In fact, the journalists were moving in an area accessible to the public. Here worlds collide every day: immigrants on their way to fateful hearings, agents waiting for their next arrest, activists protesting against the deportation machinery, and journalists documenting it all. It is a microcosm of American immigration policy, a magnifying glass for the tensions tearing the country apart.
The official version of the Department of Homeland Security reads like it comes from a parallel universe. Assistant Secretary Tricia McLaughlin claims the agents were "swarmed by agitators and members of the press," which had hindered the operation. "The officers repeatedly instructed the crowd of agitators and journalists to step back, move, and leave the elevator," McLaughlin explains. She goes even further, accusing "rioters and sanctuary politicians" of creating a hostile environment that endangered officers, detainees, and the public.

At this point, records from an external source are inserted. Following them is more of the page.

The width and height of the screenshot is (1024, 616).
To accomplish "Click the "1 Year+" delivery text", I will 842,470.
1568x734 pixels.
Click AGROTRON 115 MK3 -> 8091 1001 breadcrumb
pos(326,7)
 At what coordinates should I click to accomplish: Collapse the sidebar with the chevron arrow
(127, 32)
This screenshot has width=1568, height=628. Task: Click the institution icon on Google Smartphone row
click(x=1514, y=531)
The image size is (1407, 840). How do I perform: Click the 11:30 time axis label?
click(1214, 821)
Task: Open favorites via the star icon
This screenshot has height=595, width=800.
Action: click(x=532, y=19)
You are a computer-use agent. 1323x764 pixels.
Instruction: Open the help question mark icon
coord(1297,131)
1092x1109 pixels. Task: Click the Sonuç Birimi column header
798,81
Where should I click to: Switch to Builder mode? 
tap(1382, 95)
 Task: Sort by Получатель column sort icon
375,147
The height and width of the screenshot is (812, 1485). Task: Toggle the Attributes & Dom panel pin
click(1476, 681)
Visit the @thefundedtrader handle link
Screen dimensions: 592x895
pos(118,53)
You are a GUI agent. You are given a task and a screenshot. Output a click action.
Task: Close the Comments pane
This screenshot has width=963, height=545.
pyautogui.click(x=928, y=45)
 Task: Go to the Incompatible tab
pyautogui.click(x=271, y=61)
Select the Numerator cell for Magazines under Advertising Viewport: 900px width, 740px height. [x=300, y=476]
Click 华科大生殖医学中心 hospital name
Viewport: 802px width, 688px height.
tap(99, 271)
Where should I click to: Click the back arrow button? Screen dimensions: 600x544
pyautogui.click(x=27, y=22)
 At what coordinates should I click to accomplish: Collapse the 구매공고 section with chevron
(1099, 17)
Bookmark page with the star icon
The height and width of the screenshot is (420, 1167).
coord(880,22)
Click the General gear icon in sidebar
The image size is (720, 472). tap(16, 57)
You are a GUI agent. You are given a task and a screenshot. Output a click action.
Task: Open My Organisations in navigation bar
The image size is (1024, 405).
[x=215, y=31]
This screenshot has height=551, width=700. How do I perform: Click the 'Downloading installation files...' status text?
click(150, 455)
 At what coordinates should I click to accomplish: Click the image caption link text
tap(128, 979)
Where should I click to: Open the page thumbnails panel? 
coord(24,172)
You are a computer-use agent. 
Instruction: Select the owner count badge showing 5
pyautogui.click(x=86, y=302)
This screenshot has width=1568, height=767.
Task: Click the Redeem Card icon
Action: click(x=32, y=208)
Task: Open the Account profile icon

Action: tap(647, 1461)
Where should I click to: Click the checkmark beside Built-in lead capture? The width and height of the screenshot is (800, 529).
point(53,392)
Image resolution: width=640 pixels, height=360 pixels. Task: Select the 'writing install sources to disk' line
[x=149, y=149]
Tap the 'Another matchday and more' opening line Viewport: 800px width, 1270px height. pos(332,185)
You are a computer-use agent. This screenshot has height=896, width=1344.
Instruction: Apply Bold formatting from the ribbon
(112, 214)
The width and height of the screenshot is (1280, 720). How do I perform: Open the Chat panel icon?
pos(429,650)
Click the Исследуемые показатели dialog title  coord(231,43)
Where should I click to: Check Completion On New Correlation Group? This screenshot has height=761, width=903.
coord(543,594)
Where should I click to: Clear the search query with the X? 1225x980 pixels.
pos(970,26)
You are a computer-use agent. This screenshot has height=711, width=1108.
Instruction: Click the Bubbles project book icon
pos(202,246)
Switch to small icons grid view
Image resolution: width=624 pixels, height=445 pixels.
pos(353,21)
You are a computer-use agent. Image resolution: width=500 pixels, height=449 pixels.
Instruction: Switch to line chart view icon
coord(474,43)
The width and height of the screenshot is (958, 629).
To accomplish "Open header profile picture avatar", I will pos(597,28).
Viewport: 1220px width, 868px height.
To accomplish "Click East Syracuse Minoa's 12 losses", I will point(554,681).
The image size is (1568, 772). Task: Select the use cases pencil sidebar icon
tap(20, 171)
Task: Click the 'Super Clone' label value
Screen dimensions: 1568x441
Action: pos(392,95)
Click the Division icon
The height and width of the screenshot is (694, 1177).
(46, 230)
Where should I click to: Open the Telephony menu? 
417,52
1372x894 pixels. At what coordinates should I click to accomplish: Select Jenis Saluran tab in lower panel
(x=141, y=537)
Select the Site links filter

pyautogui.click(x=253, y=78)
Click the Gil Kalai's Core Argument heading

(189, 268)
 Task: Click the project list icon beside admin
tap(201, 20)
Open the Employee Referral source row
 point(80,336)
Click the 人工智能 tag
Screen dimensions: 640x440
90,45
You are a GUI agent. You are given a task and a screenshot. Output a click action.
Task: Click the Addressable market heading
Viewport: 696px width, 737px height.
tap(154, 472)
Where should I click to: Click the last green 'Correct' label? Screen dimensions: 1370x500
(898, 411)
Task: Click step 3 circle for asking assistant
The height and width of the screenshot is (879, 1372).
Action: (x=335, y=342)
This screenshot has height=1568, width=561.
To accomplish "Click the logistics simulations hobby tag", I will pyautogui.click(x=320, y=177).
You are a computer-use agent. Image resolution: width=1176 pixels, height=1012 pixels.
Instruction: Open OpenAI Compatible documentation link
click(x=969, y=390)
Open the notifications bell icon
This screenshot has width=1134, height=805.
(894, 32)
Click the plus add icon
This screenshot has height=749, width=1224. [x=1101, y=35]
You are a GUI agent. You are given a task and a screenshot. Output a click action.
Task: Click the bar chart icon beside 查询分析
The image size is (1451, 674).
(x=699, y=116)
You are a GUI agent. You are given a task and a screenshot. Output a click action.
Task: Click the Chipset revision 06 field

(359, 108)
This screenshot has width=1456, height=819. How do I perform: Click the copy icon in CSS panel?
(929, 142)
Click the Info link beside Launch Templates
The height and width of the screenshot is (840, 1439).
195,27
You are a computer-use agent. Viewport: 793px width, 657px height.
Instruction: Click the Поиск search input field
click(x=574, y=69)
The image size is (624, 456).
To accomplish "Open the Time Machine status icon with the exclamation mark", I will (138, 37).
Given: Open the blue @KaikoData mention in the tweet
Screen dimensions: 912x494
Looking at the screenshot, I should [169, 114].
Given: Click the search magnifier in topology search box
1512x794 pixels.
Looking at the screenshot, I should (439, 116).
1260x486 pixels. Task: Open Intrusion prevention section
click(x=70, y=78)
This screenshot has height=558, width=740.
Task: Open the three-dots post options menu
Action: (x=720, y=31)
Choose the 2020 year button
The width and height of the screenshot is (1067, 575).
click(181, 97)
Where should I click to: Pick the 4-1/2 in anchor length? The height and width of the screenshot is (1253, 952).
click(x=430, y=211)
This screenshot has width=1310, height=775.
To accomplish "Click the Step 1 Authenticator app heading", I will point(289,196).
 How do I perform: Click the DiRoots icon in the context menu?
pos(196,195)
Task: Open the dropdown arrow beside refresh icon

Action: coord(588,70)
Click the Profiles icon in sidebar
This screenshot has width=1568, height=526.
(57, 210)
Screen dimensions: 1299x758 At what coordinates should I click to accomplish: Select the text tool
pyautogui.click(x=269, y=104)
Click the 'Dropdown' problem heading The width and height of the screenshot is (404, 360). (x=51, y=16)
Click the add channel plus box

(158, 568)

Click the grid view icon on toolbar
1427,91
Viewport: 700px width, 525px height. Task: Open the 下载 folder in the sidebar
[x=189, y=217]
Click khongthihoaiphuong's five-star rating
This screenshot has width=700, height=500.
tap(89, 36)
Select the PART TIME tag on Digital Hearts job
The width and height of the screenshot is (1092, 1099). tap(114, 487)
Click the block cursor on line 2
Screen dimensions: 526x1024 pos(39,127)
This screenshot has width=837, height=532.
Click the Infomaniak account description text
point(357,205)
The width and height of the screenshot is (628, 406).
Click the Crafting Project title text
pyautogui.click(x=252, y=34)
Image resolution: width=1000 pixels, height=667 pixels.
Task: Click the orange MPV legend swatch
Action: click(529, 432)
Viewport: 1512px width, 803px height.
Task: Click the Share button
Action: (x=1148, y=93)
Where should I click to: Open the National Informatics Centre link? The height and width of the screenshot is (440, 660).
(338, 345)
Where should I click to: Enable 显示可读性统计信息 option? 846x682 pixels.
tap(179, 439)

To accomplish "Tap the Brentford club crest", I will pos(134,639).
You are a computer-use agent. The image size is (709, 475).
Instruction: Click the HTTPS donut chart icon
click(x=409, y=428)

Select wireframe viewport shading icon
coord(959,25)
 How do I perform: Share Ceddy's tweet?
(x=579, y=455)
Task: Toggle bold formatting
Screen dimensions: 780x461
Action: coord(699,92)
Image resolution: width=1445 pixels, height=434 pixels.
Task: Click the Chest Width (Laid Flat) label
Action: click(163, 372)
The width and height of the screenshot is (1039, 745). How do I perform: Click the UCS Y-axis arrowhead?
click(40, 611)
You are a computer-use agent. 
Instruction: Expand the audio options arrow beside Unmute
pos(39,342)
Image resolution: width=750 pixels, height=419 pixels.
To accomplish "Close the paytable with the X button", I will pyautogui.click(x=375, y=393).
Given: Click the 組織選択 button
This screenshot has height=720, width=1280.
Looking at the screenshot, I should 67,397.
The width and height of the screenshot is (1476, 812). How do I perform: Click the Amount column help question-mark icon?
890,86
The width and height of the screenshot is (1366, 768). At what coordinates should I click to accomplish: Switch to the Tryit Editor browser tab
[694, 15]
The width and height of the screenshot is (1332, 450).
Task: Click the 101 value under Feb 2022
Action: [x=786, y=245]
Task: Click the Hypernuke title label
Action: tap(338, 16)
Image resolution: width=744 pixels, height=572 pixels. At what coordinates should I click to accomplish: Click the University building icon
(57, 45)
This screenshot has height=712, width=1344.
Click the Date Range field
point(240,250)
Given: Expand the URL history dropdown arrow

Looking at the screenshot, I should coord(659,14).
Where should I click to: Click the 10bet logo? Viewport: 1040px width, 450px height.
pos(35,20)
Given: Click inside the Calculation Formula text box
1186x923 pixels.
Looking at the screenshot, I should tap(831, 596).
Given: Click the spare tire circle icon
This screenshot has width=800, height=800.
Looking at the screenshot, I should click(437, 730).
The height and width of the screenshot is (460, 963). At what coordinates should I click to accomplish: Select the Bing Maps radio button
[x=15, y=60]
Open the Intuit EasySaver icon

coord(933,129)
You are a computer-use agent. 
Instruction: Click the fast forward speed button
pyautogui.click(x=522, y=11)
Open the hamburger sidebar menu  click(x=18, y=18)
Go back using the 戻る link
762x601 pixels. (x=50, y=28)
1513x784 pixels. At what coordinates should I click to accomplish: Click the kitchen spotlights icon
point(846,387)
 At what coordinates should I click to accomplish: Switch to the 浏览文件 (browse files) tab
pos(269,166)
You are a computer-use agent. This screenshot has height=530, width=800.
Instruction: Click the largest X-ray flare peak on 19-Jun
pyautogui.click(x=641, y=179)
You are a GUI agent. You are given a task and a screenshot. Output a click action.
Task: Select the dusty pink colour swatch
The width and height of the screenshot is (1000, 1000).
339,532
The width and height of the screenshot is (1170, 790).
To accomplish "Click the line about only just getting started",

Rioters? The video footage shows journalists with cameras, not masked violent offenders. Agitators? The only aggression documented came from the masked federal agents.
A pattern of escalation
The attack on the journalists was not an isolated incident. Only a few days earlier another video had caused outrage: An ICE agent hurled an Ecuadorian woman against a wall and to the ground after her husband was arrested. The footage went viral, sparking a debate about the methods of the immigration authority under Trump’s second presidency.
Please also read our article: "Before Our Very Eyes," at the link: https://kaizen-blog.org/en/vor-unser-aller-augen/
Since his inauguration in January 2025, Trump has delivered on his promise of an even tougher stance in immigration policy. The raids have intensified, the rhetoric has hardened. But what is happening at 26 Federal Plaza marks a new level of escalation. Here it is not only immigrants who are targeted - here those who want to report on it are systematically attacked.
New York Governor Kathy Hochul found clear words: "This abuse of law-abiding immigrants and the reporters who tell their stories must stop. What the hell are we doing here?" Zohran Mamdani, member of the State Assembly and candidate for mayor, warned: "We cannot accept or normalize what has now become routine violence at 26 Federal Plaza. It has no place in our city."
The attack on the journalists raises fundamental questions. In what America do we live when federal agents appear masked like paramilitary units? When they knock down members of the press who are doing nothing but informing the public? When documenting government action is punished with hospital stays?
The images of L. Vural Elibol on the stretcher are more than just the documentation of an outbreak of violence. They are a wake-up call. They show what happens when the executive abuses its power and declares the fourth estate the enemy. They remind us that press freedom is not a luxury to be enjoyed in calm times but becomes indispensable precisely when the state flexes its muscles. For all of us it was immediately self-evident to support Vural Elibion and his family and we have already set things and funds in motion. In our documentation "The Broken City: Los Angeles in June 2025 - A Journalistic Analysis after Weeks of Research," at the link: https://kaizen-blog.org/en/die-zerbrochene-stadt-los-angeles-im-juni-2025-eine-journalistische-aufarbeitung-nach-wochenlangen-recherchen/ -, we had reported extensively on violence also against journalists.
The linoleum floor on the twelfth floor of Federal Plaza took on a new story on Tuesday. It is the story of the day masked agents threw a journalist to the ground because he pointed his camera at them. It is the story of the day America moved another step away from its democratic ideals. And it is the story that concerns us all - because if journalists are punished with violence for their work, then the next question is not if, but only when the darkness will also engulf the rest of us.